Abortion Pill Law: Federal and State Legal Status
The definitive guide to the abortion pill's legal status, covering the conflict between federal law and state bans on access.
The definitive guide to the abortion pill's legal status, covering the conflict between federal law and state bans on access.
The legal status of medication abortion, which involves a two-drug regimen of mifepristone and misoprostol, became complicated following the Supreme Court’s 2022 decision in Dobbs v. Jackson Women’s Health Organization. That ruling eliminated the federal constitutional right to abortion, shifting the authority to regulate the procedure entirely to individual states. This fractured legal environment means the legality of the abortion pill depends on federal drug regulation and the specific restrictions of the patient’s state. This uncertainty affects patients seeking care and providers who prescribe the medication.
Mifepristone is federally regulated by the Food and Drug Administration (FDA) and was approved in 2000. It is approved for use with misoprostol to end a pregnancy through ten weeks of gestation. The FDA requires the drug to be distributed under a Risk Evaluation and Mitigation Strategy (REMS) program, which mandates certified prescribers and dispensing through certified pharmacies.
The FDA has expanded access by modifying the REMS requirements, notably removing the in-person dispensing requirement in 2021. In 2023, the FDA allowed certified retail pharmacies to dispense the medication directly to patients. These changes facilitate prescriptions via telehealth and mail-order delivery in states where abortion is legal.
The Supreme Court ultimately ruled unanimously in June 2024 that the plaintiffs challenging the FDA’s authority lacked the legal standing. This decision preserved the current status of mifepristone access under the updated REMS. However, litigation continues, as some states are pursuing restrictions, such as prohibiting its use after seven weeks of pregnancy.
The legality of medication abortion is determined by the patient’s physical location, creating a varied legal landscape. Since the Dobbs decision, many states have implemented near-total bans on all abortions. Approximately 14 states currently have such bans, which prohibit the prescription and dispensing of mifepristone within their borders.
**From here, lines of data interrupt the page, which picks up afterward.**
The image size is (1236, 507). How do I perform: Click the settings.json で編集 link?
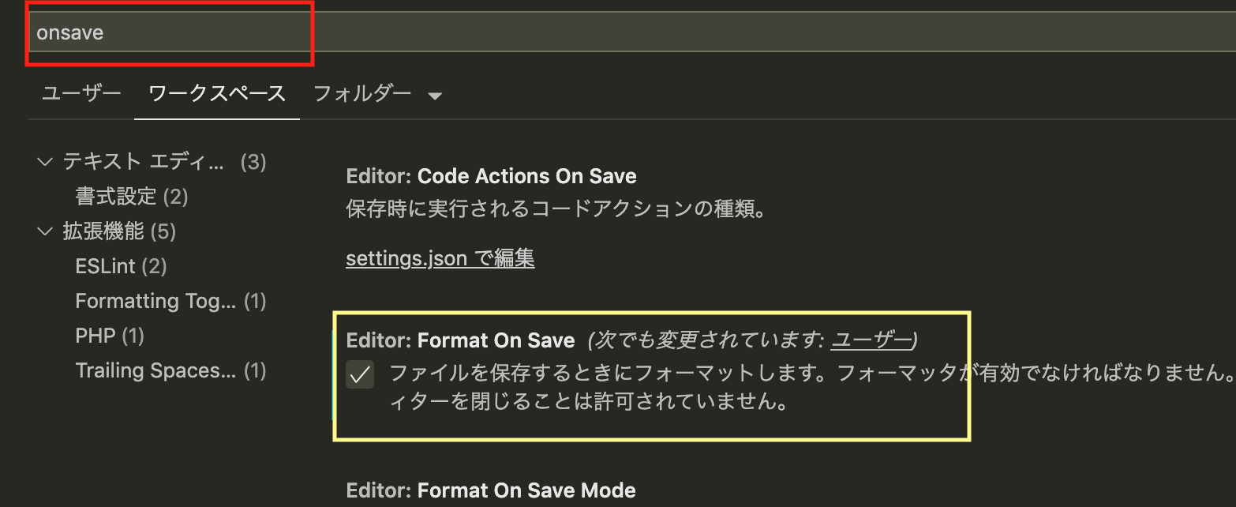440,257
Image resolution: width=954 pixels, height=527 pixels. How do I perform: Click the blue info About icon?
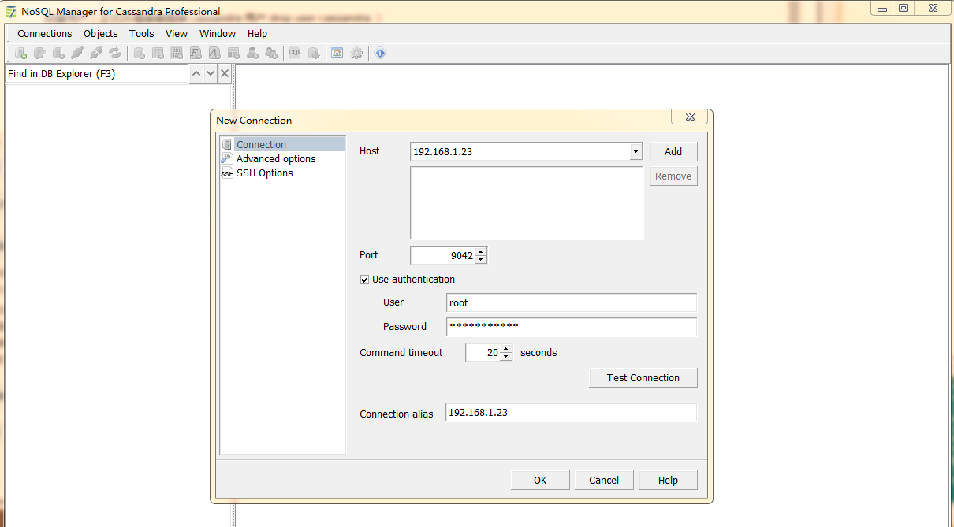coord(380,54)
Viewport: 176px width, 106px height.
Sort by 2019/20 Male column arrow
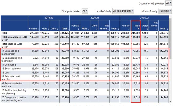click(48, 29)
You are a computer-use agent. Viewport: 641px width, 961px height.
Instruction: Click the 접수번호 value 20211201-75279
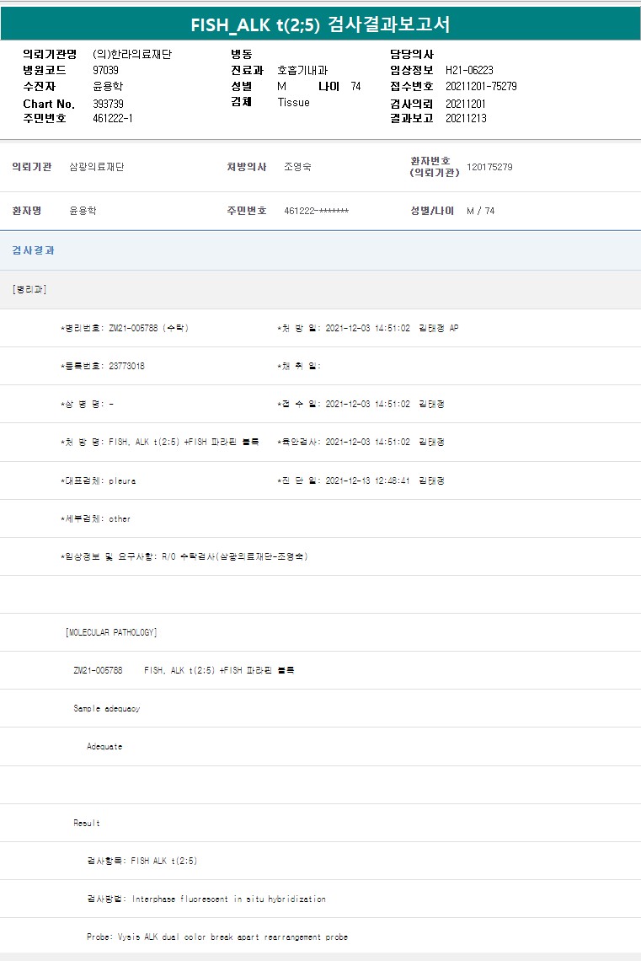(x=481, y=87)
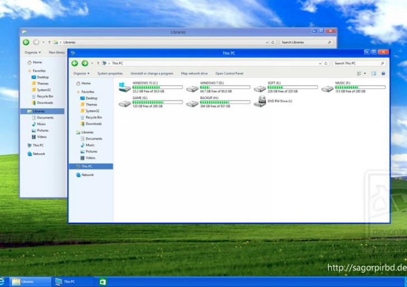This screenshot has height=287, width=407.
Task: Open the Organize dropdown in This PC
Action: [81, 73]
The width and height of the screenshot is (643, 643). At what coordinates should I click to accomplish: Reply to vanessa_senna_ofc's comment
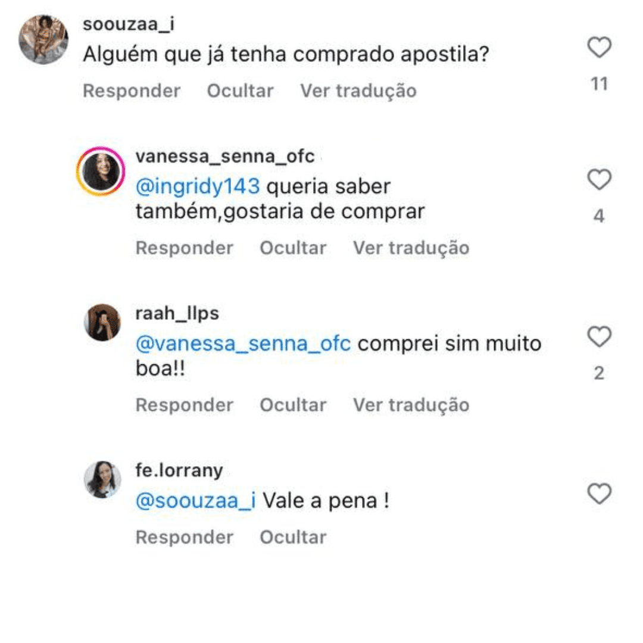point(184,248)
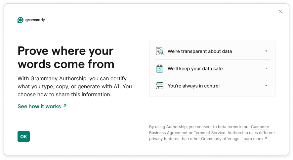Expand the always in control arrow
This screenshot has height=160, width=293.
[x=266, y=86]
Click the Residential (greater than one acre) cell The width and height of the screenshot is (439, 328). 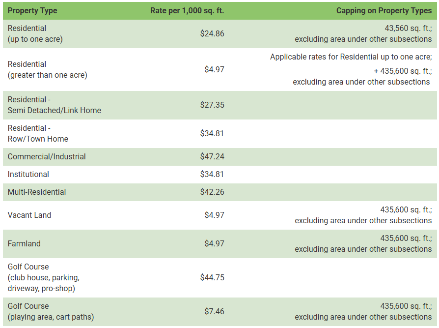coord(47,69)
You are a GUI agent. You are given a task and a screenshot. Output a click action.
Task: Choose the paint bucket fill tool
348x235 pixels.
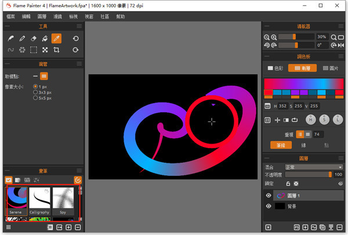point(45,38)
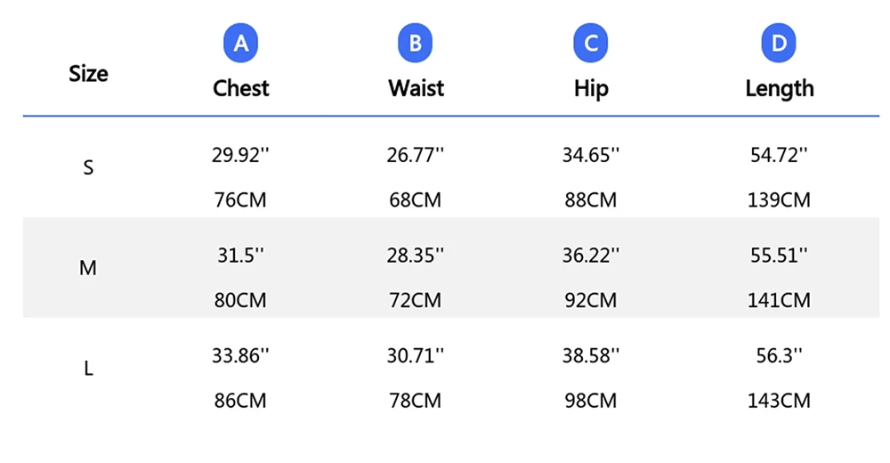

Other states have enacted severe restrictions targeting the abortion pill even without a full ban. These restrictions often include gestational limits, such as banning abortion after six weeks of pregnancy. State laws also impose requirements that impede access, such as mandatory in-person counseling, ultrasounds, or waiting periods. These regulations effectively ban telehealth by requiring the patient to appear physically before a provider.
Medication abortion access relies heavily on certified providers prescribing pills via telehealth and having them delivered by mail. Telehealth allows providers to consult remotely and send a prescription to a certified pharmacy or directly to the patient. This method is legal only in states that have not enacted restrictions on medication abortion or telehealth.
A conflict arises when pills are mailed from a state where abortion is legal into a state where it is banned. The Department of Justice (DOJ) issued a formal opinion regarding the Comstock Act, an 1873 federal law prohibiting mailing materials intended for abortion. The DOJ concluded that mailing mifepristone and misoprostol does not violate the Act because the drugs have lawful uses, such as for miscarriage management, and the sender’s intent cannot be assumed.
Despite the DOJ’s interpretation, state prosecutors in restrictive states have initiated civil and criminal actions against out-of-state providers who mail the pills to residents. This legal conflict centers on the interstate practice of medicine. The issue is whether a provider licensed in one state can be held accountable for violating the laws of another state where the patient is located.
States seeking to protect abortion access have responded to interstate conflicts by enacting “shield laws.” These laws protect in-state providers from civil liability, criminal prosecution, and disciplinary action initiated by states with abortion bans. Shield laws often refuse to comply with out-of-state subpoenas or warrants seeking information about a patient or provider involved in a protected abortion.
Some states explicitly extend these protections to telehealth providers who prescribe and mail abortion pills to patients in restrictive states. These measures aim to prevent states with bans from enforcing their laws across state lines. While shield laws offer protection for providers, their legal effectiveness, particularly regarding extradition requests, is still being tested in courts. The laws typically do not protect the patient, who may still face legal risk in their home state for self-managing an abortion.